Question

It is possible to design a rectangular park of perimeter $$ 80\;m$$ and area $$ 400 {m}^{2}$$. If so, find its length and breadth.

Answer

**step1** Understanding the problem

The problem asks whether a rectangular park can exist with a perimeter of 80 meters and an area of 400 square meters. If such a park is possible, we need to determine its length and breadth.

**step2** Recalling formulas for a rectangle

For any rectangle, we know two important formulas:
The perimeter is found by adding the lengths of all four sides, which can be expressed as: $$ \text{Perimeter} = 2 \times (\text{Length} + \text{Breadth}) $$.
The area is found by multiplying the length by the breadth: $$ \text{Area} = \text{Length} \times \text{Breadth} $$.

**step3** Using the perimeter to find the sum of length and breadth

We are given that the perimeter of the park is 80 meters.
Using the perimeter formula:
$$ 80\;m = 2 \times (\text{Length} + \text{Breadth}) $$
To find what the length and breadth add up to, we can divide the total perimeter by 2:
$$ \text{Length} + \text{Breadth} = \frac{80\;m}{2} $$
$$ \text{Length} + \text{Breadth} = 40\;m $$
This tells us that the sum of the length and breadth of the park must be 40 meters.

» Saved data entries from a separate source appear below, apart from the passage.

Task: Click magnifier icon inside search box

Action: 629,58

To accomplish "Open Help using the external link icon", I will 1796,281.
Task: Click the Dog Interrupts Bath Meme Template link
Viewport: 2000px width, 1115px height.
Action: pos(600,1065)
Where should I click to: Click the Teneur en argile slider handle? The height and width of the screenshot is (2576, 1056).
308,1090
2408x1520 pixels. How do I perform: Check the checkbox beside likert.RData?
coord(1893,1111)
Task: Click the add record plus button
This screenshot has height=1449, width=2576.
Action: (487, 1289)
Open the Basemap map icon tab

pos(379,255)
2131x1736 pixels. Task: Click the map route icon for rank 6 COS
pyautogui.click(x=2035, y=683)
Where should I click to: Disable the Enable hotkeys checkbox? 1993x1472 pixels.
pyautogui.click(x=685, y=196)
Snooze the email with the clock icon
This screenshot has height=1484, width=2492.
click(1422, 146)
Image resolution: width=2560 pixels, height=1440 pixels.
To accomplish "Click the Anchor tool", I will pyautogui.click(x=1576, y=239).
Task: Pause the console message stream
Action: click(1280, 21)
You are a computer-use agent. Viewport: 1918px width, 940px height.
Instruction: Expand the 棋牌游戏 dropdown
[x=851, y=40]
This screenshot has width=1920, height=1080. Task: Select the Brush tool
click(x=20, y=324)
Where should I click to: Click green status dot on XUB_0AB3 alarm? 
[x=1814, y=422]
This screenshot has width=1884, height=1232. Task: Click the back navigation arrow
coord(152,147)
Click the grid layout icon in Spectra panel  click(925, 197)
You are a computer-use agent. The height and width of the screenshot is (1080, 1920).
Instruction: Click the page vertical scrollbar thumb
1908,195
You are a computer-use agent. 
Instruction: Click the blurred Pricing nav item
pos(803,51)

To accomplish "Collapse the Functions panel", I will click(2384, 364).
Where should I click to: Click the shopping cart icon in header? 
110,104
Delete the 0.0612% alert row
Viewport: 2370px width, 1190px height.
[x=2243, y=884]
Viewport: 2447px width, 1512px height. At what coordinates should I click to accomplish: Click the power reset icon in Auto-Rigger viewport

**step4** Finding the length and breadth using the area

We are also given that the area of the park is 400 square meters.
This means: $$ \text{Length} \times \text{Breadth} = 400\;m^2 $$.
Now, we need to find two numbers (representing the length and breadth) that add up to 40 and multiply to 400. Let's try different pairs of numbers that sum to 40 and check their products:
- If Length is 10 m, then Breadth would be $$40\;m - 10\;m = 30\;m$$. The Area would be $$10\;m \times 30\;m = 300\;m^2$$. (This is less than 400 m²).
- If Length is 15 m, then Breadth would be $$40\;m - 15\;m = 25\;m$$. The Area would be $$15\;m \times 25\;m = 375\;m^2$$. (This is closer, but still less than 400 m²).
- If Length is 20 m, then Breadth would be $$40\;m - 20\;m = 20\;m$$. The Area would be $$20\;m \times 20\;m = 400\;m^2$$. (This matches the required area of 400 m² exactly!)
Since we found a pair of dimensions (20 m and 20 m) that satisfy both the perimeter and area conditions, such a park is possible.

**step5** Conclusion

Yes, it is possible to design a rectangular park with a perimeter of 80 meters and an area of 400 square meters.
The length of the park is 20 meters and the breadth of the park is 20 meters.